The South Asian Studies collection of the University of Texas Libraries compromises material covering the countries of India, Pakistan, Bangladesh, Nepal, Sri Lanka, and Afghanistan. The majority of the material in our collections was acquired through the P.L. 480 Program, and the South Asia Cooperative Acquisitions Program, both of which administrated by the Library of Congress, but there has also been significant additions through direct purchasing and gifts. We actively collect material in all formats. Our South Asian Collection also participates in cooperative collection development efforts, including the open access digital project through the SAMP Open Archives Initiative.
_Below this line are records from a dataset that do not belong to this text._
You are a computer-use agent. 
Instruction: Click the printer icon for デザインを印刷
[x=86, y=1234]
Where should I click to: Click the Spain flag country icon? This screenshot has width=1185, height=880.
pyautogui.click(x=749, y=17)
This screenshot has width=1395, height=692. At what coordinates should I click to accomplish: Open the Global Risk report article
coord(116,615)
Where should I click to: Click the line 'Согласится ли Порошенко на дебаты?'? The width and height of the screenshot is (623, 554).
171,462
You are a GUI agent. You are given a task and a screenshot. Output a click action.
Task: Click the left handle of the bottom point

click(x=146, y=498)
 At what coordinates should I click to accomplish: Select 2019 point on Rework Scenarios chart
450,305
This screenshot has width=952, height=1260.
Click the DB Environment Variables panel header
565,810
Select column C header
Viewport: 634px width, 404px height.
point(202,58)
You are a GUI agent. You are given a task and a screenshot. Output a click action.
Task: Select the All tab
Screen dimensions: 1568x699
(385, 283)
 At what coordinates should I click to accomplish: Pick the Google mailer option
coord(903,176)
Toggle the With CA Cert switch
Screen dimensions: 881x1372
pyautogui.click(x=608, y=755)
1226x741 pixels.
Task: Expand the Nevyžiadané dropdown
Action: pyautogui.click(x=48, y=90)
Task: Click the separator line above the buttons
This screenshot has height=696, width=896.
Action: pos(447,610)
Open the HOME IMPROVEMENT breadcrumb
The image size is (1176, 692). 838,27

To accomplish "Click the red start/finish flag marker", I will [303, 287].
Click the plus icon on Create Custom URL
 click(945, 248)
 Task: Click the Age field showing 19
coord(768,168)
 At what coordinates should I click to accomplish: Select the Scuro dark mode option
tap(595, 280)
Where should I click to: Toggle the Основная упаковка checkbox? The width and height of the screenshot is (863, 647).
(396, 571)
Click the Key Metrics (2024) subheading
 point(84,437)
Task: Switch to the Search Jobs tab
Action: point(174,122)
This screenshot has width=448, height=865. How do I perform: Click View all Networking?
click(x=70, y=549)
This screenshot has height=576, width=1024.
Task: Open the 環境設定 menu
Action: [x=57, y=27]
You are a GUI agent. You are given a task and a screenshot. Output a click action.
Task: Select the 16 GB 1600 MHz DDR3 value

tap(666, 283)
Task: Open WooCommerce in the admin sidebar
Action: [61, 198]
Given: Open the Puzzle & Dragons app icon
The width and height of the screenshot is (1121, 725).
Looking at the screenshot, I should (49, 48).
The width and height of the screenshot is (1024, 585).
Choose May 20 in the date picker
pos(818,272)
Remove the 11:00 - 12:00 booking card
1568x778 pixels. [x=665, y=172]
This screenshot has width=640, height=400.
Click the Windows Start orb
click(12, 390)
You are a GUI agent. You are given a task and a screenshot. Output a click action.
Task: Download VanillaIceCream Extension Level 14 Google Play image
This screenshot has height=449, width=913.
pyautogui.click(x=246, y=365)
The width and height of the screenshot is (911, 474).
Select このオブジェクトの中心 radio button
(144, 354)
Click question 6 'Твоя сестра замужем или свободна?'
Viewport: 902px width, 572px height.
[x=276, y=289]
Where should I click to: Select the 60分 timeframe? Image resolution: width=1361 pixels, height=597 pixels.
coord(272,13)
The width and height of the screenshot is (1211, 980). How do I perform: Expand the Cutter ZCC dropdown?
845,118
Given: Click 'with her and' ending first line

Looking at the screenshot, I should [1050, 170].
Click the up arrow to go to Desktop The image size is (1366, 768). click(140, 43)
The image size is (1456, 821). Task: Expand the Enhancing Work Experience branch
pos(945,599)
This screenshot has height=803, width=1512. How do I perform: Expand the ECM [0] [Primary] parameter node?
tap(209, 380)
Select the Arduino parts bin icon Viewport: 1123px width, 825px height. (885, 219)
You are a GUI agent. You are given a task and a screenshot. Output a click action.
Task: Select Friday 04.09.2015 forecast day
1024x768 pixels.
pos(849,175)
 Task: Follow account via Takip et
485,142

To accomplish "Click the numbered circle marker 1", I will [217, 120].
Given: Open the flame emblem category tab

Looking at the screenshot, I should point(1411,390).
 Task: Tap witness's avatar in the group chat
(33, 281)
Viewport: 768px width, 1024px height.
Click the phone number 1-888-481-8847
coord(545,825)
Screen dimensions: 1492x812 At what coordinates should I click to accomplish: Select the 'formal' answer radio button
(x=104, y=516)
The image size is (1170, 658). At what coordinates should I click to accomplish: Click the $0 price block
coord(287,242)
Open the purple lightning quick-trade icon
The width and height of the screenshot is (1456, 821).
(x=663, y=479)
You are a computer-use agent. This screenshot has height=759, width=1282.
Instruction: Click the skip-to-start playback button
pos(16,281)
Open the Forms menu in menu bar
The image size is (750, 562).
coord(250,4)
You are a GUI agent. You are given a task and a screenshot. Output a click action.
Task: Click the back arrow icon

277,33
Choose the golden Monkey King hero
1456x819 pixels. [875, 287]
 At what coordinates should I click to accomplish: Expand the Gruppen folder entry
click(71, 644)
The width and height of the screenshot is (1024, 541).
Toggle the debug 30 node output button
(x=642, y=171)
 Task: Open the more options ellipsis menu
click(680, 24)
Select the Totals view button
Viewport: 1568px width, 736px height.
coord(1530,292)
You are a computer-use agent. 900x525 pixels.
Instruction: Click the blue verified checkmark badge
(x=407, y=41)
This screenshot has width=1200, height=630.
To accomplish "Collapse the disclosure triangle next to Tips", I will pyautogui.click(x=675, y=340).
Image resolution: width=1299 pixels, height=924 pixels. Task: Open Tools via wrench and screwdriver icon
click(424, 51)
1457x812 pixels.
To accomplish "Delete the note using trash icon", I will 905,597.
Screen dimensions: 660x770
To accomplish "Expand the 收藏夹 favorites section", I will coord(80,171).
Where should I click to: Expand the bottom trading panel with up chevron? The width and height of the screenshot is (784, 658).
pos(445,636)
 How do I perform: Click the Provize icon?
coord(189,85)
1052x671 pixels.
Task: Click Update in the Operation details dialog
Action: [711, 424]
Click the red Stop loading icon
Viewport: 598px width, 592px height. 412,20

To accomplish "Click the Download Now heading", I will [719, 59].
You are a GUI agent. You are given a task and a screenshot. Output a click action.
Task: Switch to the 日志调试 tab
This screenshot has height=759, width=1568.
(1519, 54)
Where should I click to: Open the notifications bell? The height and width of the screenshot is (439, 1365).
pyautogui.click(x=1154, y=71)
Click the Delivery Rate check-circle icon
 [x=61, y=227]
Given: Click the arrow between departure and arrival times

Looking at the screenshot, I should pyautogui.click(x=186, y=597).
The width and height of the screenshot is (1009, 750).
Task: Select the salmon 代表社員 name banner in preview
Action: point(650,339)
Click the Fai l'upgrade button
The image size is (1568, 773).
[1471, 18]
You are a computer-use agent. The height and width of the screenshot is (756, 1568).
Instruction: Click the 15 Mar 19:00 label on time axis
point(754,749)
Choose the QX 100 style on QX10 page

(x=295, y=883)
Our South Asian Languages Collection is numerically the second largest in the nation. It encompasses all South Asian languages although we currently actively collect material in Bengali, Hindi, Malayalam, Sanskrit, Tamil, Telugu, and Urdu. Among some of our most distinctive material are the collections in Malayalam, Sanskrit and Urdu, as well as the emerging collection of Popular and Pulp Fiction. On campus, the Harry Ransom Center houses archival and manuscript material of South Asian authors such as Mulk Raj Anand, Anita Desai, E.M. Forester, Zulfikar Ghose, William Jones, Rudyard Kipling, R.K. Narayan, and Rabindranath Tagore, among others.
The South Asian Collections supports and works most closely with the South Asia Institute and the Department of Asian Studies.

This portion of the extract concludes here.